2. We are told that `sin θ < 0`. This means the 'y' value of our point is negative. On a graph, 'y' is negative below the horizontal line (x-axis). This happens in Quadrant III and Quadrant IV.
3. Next, we are told that `cos θ < 0`. This means the 'x' value of our point is negative. On a graph, 'x' is negative to the left of the vertical line (y-axis). This happens in Quadrant II and Quadrant III.
4. Now, we need to find the place where BOTH conditions are true: 'y' is negative AND 'x' is negative.
5. Let's check the quadrants:
* Quadrant I (top-right): x is positive, y is positive.
* Quadrant II (top-left): x is negative, y is positive.
* Quadrant III (bottom-left): x is negative, y is negative. (This matches!)
* Quadrant IV (bottom-right): x is positive, y is negative.
6. The only place where both the 'x' value (cosine) and the 'y' value (sine) are negative is Quadrant III.

Alternative answer

Answer: Quadrant III Explain
This is a question about the signs of sine and cosine in different quadrants of a circle. The solving step is:

Imagine a circle right in the middle of a coordinate plane (like the x and y axes we draw).
1. When $\sin \theta < 0$, it means the 'y' part of our point on the circle is negative. This happens in the bottom half of the circle, which includes Quadrant III and Quadrant IV.
2. When $\cos \theta < 0$, it means the 'x' part of our point on the circle is negative. This happens in the left half of the circle, which includes Quadrant II and Quadrant III.
3. We need both of these things to be true at the same time! The only part of the circle that is both in the bottom half (y is negative) AND in the left half (x is negative) is Quadrant III.

Alternative answer

Answer: Quadrant III Explain
This is a question about <the signs of trigonometric functions in different quadrants>. The solving step is:

First, let's think about what $\sin \theta < 0$ means. Sine is like the 'y' coordinate in our coordinate system. If sine is less than 0, that means our 'y' value is negative. Where are the 'y' values negative? That's in the bottom half of our graph, so Quadrant III and Quadrant IV.

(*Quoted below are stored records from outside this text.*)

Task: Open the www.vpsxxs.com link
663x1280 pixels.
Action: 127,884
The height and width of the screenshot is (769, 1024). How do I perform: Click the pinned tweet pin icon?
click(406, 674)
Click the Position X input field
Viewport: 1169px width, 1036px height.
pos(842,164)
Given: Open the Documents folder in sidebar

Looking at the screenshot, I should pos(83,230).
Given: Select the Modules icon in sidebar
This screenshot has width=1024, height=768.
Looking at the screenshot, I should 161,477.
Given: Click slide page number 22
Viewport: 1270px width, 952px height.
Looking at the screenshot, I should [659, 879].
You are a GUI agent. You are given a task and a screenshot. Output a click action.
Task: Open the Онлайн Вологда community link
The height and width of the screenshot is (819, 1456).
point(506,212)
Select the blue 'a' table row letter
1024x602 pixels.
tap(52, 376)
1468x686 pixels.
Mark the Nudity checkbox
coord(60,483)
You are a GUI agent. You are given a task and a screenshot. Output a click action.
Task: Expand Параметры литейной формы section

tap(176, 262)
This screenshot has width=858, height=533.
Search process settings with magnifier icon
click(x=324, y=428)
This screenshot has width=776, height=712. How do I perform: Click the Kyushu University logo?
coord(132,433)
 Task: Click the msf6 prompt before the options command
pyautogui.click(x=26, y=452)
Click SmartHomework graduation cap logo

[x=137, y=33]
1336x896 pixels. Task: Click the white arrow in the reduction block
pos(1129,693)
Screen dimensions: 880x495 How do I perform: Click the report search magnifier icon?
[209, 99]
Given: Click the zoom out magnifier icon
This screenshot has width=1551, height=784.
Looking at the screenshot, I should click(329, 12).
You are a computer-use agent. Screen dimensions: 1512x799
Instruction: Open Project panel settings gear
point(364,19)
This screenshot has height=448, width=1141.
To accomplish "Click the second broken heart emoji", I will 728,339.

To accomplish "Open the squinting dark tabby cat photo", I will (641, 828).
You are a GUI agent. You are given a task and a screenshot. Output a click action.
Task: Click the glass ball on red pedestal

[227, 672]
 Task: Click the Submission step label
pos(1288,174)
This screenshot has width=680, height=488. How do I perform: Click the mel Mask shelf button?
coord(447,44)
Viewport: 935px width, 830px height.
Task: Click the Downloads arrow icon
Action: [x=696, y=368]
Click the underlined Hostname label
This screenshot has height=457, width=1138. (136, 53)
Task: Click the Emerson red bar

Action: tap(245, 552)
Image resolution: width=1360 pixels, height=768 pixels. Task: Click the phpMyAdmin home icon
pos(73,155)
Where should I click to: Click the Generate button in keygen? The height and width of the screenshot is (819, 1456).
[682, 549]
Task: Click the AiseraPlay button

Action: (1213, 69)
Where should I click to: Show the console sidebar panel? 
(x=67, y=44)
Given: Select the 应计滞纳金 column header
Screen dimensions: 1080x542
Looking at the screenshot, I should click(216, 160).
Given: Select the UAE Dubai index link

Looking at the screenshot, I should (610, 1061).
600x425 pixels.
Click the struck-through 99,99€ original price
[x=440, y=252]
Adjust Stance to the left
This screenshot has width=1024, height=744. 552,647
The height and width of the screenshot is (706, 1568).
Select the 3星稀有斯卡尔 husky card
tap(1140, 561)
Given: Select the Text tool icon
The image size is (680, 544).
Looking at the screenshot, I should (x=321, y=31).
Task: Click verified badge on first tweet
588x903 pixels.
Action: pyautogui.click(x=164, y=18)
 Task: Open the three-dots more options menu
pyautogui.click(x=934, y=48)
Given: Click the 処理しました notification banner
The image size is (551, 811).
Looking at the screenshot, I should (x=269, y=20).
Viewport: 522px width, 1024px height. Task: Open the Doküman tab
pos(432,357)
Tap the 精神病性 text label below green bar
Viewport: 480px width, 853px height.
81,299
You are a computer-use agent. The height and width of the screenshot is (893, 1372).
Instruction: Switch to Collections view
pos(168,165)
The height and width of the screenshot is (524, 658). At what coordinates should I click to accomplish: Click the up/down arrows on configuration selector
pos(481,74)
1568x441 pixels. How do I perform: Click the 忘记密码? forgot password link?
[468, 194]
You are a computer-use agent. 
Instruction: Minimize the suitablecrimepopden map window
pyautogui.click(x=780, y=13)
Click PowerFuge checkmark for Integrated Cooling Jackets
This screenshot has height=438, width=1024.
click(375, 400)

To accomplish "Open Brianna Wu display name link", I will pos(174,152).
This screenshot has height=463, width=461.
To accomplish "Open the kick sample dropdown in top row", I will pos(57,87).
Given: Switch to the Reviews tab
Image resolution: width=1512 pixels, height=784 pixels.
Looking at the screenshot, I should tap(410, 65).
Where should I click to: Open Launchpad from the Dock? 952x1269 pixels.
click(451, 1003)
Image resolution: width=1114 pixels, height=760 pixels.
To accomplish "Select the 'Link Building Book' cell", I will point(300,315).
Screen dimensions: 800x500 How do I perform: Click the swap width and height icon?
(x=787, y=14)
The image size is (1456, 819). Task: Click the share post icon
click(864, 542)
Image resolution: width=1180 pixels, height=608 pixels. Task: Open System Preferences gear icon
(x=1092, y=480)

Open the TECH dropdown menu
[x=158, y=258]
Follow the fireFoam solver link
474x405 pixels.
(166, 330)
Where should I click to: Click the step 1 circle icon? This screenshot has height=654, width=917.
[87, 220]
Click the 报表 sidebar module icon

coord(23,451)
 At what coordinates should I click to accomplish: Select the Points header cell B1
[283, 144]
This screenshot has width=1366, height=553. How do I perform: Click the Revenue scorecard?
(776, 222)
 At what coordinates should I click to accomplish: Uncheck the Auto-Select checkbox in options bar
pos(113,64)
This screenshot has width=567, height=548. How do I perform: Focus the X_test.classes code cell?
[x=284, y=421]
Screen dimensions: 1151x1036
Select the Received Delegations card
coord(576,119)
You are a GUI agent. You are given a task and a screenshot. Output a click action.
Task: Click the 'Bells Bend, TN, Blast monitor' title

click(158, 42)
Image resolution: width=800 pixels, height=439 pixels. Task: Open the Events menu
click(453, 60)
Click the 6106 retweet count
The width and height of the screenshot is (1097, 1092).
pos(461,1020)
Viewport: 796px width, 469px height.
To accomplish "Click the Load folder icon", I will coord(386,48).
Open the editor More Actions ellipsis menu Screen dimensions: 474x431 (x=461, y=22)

Next, let's think about what $\cos \theta < 0$ means. Cosine is like the 'x' coordinate. If cosine is less than 0, that means our 'x' value is negative. Where are the 'x' values negative? That's on the left half of our graph, so Quadrant II and Quadrant III.

Now, we need to find a place where *both* of these things are true at the same time.
* For $\sin \theta < 0$, we have Quadrant III or Quadrant IV.
* For $\cos \theta < 0$, we have Quadrant II or Quadrant III.

The only quadrant that shows up in both lists is Quadrant III! That's where both 'x' and 'y' values are negative.